(朝鮮日報日本語版) 【社説】平昌オリンピックはどこに向かっているのか (朝鮮日報日本語版)



 国際ボブスレー競技連盟が平昌オリンピックで4人乗りボブスレーの南北合同チームを認め、本番前にテスト走行のための合同訓練を行える方向で検討を行っているとの昨日ニュースが報じられた。ところがこれについて韓国の複数のボブスレー関係者は「初耳」と口をそろえており、現時点で韓国政府がこれを提案したとの情報もない。平昌オリンピックが南北合同チームの話題で盛り上がっていることから、国際オリンピック委員会(IOC)はもちろん各競技団体までがこれに便乗しようとしているようだ。しかも北朝鮮にボブスレー選手は1人もいない。この種目で初のメダル獲得を夢見ながら、誰にも注目されない中で必死に練習を続けてきた韓国選手たちには青天の霹靂(へきれき)だ。時速140キロで疾走するボブスレーに1回も練習をしたことのない選手が加わり、事故でも発生すれば彼らの夢はその瞬間に終わってしまう。

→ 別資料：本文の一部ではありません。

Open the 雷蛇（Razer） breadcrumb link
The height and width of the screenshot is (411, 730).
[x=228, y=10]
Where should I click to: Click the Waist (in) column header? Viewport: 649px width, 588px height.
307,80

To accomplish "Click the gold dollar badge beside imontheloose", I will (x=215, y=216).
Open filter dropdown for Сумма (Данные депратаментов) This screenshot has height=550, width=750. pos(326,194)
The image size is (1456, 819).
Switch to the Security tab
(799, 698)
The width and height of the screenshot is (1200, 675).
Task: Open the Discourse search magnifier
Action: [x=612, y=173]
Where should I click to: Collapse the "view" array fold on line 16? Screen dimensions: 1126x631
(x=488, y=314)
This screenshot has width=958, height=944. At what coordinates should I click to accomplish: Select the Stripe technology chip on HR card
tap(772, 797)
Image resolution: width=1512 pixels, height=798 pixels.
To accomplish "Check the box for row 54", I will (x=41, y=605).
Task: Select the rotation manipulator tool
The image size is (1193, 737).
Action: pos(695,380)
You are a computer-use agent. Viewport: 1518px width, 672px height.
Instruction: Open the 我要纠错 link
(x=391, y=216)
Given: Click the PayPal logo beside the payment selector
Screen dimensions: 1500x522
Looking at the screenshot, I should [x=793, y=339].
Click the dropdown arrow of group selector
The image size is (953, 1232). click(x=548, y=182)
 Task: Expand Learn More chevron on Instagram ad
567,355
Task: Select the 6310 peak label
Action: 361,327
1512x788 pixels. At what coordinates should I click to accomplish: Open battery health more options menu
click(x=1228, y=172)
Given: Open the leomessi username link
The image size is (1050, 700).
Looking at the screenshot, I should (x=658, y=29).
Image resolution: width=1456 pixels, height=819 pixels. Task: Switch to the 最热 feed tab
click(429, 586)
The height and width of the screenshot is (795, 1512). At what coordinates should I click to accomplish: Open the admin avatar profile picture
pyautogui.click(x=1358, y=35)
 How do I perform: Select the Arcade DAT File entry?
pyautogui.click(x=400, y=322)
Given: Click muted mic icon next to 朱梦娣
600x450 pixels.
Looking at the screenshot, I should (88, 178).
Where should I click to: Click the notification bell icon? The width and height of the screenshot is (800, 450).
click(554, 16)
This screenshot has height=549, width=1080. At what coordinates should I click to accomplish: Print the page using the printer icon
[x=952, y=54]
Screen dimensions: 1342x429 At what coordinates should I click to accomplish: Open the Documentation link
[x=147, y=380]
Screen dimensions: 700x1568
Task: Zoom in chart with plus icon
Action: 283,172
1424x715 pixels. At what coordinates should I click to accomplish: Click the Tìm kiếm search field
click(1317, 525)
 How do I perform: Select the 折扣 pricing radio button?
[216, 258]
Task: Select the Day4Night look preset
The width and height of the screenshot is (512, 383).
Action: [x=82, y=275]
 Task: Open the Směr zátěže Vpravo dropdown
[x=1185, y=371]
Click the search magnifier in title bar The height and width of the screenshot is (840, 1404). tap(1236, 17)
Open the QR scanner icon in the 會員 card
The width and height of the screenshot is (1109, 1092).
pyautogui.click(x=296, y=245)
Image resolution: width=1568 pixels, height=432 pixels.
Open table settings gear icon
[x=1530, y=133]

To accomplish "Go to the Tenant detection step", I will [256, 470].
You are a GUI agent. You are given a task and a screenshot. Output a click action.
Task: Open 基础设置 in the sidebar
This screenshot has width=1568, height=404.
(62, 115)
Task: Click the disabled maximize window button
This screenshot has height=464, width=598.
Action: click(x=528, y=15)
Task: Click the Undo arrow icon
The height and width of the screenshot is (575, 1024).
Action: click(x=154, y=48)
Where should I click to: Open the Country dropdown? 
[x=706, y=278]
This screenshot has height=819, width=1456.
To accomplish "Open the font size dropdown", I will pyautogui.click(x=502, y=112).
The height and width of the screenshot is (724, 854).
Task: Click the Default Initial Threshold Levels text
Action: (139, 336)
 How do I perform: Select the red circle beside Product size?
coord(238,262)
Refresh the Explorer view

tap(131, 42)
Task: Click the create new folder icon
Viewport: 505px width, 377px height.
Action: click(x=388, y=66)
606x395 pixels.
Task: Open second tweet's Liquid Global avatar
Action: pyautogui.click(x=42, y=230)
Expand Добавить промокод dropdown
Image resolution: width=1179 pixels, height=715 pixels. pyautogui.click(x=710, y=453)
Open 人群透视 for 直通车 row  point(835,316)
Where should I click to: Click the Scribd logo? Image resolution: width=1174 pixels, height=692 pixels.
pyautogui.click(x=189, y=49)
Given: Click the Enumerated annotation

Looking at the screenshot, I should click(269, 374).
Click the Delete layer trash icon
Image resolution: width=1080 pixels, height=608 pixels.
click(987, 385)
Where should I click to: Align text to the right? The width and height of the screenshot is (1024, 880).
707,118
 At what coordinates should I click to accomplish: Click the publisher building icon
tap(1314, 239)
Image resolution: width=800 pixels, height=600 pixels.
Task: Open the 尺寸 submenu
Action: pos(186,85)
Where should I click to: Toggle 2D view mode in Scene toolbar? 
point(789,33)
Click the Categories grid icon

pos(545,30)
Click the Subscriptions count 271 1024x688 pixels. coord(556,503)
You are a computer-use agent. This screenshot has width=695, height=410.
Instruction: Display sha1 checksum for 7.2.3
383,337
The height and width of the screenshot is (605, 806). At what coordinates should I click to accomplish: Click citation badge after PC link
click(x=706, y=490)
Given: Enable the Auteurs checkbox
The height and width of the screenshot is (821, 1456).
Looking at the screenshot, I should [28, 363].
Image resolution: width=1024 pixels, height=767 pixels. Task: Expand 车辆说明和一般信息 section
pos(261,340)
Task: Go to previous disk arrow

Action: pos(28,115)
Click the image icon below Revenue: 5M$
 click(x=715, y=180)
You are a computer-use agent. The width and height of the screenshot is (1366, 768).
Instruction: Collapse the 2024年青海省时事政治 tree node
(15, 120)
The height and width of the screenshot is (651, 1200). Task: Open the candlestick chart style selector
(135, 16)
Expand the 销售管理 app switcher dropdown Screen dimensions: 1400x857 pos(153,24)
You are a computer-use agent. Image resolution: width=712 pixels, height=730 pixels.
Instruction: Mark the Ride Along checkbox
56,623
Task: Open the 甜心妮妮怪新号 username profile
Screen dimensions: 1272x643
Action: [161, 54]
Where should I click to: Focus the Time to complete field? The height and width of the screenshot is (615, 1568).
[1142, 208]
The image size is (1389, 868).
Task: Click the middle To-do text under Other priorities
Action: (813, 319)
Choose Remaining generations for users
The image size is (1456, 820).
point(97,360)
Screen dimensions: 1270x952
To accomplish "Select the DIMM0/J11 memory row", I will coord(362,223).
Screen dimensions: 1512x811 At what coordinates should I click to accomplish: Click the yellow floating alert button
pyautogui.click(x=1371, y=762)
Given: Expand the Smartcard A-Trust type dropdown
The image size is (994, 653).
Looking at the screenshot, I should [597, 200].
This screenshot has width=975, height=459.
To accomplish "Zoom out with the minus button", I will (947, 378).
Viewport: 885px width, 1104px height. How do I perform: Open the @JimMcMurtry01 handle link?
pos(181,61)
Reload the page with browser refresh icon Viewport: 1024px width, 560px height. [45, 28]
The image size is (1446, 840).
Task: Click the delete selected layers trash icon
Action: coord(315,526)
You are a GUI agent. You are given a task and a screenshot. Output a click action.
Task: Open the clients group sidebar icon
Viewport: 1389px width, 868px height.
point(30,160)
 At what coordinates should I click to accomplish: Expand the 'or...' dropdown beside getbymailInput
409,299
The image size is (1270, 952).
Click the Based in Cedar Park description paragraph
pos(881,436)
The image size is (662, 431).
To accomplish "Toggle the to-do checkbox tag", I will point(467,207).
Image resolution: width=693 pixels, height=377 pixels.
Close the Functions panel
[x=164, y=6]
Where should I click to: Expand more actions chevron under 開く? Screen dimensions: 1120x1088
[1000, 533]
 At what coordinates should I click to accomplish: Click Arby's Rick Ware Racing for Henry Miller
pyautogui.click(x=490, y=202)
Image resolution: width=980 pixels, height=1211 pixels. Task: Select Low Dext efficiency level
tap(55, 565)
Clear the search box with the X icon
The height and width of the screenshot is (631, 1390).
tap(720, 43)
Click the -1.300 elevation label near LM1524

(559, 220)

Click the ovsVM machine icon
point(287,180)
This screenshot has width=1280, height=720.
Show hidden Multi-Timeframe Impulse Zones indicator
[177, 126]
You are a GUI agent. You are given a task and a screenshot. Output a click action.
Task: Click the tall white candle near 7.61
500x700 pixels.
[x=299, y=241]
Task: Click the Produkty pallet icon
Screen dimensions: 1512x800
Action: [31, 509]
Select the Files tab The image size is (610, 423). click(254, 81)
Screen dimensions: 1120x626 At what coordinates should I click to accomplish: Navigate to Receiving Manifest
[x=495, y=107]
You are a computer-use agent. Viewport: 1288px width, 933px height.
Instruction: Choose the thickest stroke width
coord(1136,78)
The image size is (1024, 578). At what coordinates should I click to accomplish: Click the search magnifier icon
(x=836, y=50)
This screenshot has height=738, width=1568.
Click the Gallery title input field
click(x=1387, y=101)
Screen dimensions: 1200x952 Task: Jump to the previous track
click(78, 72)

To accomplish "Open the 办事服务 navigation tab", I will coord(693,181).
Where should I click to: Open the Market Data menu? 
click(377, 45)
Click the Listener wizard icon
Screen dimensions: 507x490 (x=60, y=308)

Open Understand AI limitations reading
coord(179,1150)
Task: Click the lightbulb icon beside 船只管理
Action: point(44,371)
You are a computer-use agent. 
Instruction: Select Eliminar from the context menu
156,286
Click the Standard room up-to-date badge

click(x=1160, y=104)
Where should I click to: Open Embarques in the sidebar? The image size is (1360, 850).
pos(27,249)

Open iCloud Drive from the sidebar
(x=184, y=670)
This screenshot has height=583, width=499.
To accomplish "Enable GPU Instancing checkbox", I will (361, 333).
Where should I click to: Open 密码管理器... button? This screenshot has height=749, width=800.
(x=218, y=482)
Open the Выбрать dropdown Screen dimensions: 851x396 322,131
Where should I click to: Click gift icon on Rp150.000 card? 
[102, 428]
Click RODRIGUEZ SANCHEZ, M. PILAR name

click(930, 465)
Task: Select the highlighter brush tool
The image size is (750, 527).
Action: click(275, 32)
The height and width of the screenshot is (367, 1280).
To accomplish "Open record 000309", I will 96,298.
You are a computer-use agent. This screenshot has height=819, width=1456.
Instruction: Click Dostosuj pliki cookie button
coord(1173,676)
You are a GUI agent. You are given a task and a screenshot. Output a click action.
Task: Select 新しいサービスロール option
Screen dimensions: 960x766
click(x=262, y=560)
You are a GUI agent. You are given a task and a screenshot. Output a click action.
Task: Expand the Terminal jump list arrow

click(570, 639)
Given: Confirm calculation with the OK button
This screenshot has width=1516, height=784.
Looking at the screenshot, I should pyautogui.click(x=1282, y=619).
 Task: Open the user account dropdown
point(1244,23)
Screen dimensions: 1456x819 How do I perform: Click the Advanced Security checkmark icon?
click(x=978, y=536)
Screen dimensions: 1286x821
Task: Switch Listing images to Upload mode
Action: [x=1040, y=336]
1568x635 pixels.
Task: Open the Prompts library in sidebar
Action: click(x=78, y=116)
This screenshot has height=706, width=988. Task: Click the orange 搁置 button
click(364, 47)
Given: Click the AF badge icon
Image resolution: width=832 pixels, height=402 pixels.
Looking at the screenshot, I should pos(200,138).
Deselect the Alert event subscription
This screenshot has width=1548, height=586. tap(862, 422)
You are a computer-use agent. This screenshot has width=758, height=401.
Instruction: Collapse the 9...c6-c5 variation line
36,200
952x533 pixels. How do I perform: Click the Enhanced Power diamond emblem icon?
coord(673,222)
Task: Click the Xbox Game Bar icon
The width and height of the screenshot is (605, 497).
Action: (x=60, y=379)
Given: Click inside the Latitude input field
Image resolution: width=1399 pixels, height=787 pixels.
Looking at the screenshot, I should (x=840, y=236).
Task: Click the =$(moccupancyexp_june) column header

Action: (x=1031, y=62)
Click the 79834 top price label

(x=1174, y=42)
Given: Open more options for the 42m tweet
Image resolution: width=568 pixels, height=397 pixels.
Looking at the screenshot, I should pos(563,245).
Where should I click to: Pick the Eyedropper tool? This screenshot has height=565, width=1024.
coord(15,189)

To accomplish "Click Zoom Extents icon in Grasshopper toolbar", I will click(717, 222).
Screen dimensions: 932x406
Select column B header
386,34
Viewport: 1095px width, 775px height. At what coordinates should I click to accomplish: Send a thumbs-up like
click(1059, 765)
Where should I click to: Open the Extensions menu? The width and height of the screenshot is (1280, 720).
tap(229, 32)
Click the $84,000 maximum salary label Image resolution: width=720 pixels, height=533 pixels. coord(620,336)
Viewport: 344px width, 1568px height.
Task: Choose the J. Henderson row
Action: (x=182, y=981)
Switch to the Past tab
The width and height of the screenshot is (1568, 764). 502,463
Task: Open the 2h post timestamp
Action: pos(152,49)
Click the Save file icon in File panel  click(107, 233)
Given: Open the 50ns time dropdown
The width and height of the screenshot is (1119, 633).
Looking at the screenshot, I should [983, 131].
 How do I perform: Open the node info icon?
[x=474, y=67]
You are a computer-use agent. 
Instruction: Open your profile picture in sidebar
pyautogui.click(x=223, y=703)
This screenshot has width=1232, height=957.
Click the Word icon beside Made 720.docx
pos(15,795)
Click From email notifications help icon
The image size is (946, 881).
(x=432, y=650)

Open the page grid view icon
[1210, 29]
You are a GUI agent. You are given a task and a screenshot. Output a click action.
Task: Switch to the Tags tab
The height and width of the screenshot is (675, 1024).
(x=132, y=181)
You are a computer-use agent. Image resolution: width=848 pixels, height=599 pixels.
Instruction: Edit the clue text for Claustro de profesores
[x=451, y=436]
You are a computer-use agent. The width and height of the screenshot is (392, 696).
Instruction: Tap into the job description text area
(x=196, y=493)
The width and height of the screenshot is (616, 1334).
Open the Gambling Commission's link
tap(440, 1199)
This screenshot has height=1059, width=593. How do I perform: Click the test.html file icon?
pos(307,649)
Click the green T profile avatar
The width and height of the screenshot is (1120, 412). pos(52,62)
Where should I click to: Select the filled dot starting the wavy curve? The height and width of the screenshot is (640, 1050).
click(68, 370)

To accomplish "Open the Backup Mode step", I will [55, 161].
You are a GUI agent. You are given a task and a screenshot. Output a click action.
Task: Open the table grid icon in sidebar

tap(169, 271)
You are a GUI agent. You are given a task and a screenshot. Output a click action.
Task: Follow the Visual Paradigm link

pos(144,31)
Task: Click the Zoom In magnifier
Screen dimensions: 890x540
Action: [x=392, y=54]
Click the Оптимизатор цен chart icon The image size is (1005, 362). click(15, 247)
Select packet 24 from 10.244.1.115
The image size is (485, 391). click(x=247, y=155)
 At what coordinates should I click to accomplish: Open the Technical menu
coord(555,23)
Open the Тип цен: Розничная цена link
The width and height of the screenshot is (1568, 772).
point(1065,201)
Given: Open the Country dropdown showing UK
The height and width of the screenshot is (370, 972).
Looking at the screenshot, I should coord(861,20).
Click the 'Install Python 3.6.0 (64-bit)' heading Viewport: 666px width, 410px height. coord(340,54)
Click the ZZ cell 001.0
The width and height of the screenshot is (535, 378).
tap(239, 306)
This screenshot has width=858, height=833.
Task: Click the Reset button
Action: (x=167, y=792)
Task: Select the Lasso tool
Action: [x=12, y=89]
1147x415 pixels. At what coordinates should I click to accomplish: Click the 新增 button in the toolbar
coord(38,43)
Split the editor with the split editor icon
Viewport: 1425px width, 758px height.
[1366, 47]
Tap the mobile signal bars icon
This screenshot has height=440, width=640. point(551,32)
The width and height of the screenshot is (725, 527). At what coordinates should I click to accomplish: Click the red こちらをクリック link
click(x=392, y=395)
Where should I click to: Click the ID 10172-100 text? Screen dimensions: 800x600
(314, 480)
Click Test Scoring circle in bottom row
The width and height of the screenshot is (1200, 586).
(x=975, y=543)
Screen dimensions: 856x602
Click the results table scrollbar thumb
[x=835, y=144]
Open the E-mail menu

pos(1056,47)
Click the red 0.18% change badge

 南北協議を通じて「金剛山でオリンピックの前夜祭を行うことなどで双方が合意した」と報じられると、オリンピックの会場となる江原道平昌郡の住民たちは「我々が20年にわたり汗水流してオリンピックを誘致をしたのに、金剛山でイベントを行うとはどういうことか」と驚きの表情を隠せないでいる。また江陵市のある市民は「オリンピックの開催地は平壌ではなく平昌だ」と改めて訴えている。あるスポーツ関係者は「選手たちがこれほどまで政治に敏感になるのは初めて見た」とした上で「オリンピックの本質であるスポーツと選手はいつの間にかどこかに消え、南北という言葉ばかりであふれている」と嘆いた。女子アイスホッケーの合同チーム問題も混乱が続いている。ネットでは「慰安婦合意を被害者と何の相談もなく決めたなどと批判した政府が、アイスホッケーでは被害者たちと何か話をしたのか」といった声が今も相次いでいる。

 北朝鮮の金正恩(キム・ジョンウン)朝鮮労働党委員長は国際社会による制裁の効果が出始める段階になると、平昌オリンピックに参加することでまずは韓国を制裁する側から取り崩そうとしている。開城工業団地や金剛山観光で使われたルートの使用、さらに金剛山でのイベントなど全てがその足がかりだ。南北が共同で合宿を行うことになった馬息嶺スキー場は国連制裁に反するぜいたく品や装備などであふれており、国連安保理の対北朝鮮制裁委員会もこのスキー場を何度も問題視してきた。ところが韓国政府はこれを全く意に介そうとさえせず、しかも金剛山での南北合同のイベントには韓国から文化人、宗教関係者、市民団体などを数多く参加させようとしている。韓国文化体育観光部(省に相当、以下同じ)はここからさらに一歩踏み込み、19日の業務報告で今年のアジア大会など国際的なスポーツ大会でも南北が共同で入場行進を行うことや、共同応援などを推進する計画を明らかにした。

 韓国統一部はこの日行われた業務報告で「平昌オリンピック後、北朝鮮の態度がどうなるか現時点では不透明」との見方を示した。「北朝鮮が核とミサイルを放棄する意志を全く示していないことを考えると、今後の状況は必ずしも楽観できない」とも伝えている。北朝鮮が平昌オリンピックに参加する理由は、自分たちが行っている核開発を今後も続けるためだ。韓国国民が20年以上にわたり努力を続け誘致した平昌オリンピックが北朝鮮の戦略に利用されるという、まさにあってはならない事態が今や現実となりつつあるのだ。